Objective: Extract every line of the records that contains the word "agent", and list those lines in order.

Listing:
++++++++++++++++++++
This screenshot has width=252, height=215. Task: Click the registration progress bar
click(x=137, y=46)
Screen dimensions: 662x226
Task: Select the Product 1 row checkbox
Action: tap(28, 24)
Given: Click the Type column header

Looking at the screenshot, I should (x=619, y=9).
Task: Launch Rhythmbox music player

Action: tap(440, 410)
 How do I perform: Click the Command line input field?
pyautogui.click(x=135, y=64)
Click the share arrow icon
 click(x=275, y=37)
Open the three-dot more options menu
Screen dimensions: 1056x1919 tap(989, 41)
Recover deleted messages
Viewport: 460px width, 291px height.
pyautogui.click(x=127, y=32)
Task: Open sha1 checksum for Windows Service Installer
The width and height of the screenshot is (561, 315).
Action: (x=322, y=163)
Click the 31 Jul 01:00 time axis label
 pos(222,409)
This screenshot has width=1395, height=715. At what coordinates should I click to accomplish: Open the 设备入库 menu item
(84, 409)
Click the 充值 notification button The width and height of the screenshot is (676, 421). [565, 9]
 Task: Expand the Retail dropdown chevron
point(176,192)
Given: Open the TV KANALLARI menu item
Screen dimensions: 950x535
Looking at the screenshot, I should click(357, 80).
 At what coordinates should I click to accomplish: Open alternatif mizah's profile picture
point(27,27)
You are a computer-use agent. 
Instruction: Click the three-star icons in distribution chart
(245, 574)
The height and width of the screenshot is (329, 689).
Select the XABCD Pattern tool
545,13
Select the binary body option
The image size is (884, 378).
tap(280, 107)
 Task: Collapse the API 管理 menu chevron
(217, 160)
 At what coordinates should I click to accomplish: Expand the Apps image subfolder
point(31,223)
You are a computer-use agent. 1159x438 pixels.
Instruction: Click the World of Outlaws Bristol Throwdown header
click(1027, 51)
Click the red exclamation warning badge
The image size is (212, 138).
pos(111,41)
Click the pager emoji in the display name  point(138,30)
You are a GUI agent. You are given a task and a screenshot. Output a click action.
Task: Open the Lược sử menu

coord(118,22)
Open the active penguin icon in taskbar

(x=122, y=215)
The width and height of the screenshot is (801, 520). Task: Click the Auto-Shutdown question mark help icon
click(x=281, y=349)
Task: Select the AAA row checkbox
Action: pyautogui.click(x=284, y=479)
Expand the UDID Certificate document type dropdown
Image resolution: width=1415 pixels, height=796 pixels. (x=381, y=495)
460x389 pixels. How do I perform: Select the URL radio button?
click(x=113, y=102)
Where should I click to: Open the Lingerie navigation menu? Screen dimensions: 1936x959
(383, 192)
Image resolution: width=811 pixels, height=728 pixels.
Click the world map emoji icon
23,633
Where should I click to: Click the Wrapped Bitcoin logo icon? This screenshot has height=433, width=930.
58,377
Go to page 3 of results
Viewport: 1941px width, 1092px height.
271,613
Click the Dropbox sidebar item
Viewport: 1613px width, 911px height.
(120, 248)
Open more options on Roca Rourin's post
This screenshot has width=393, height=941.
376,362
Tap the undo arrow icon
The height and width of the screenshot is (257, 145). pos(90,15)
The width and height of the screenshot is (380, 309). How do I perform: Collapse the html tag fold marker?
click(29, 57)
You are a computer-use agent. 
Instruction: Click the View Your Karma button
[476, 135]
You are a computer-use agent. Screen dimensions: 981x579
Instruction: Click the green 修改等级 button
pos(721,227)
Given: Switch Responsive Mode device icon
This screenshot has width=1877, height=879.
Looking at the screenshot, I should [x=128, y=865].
++++++++++++++++++++
Output of the exercise:
You are a computer-use agent. 
You are a computer-use agent. 1159x438 pixels.
You are a GUI agent. You are given a task and a screenshot. Output a click action.
You are a computer-use agent. 
You are a computer-use agent. Screen dimensions: 981x579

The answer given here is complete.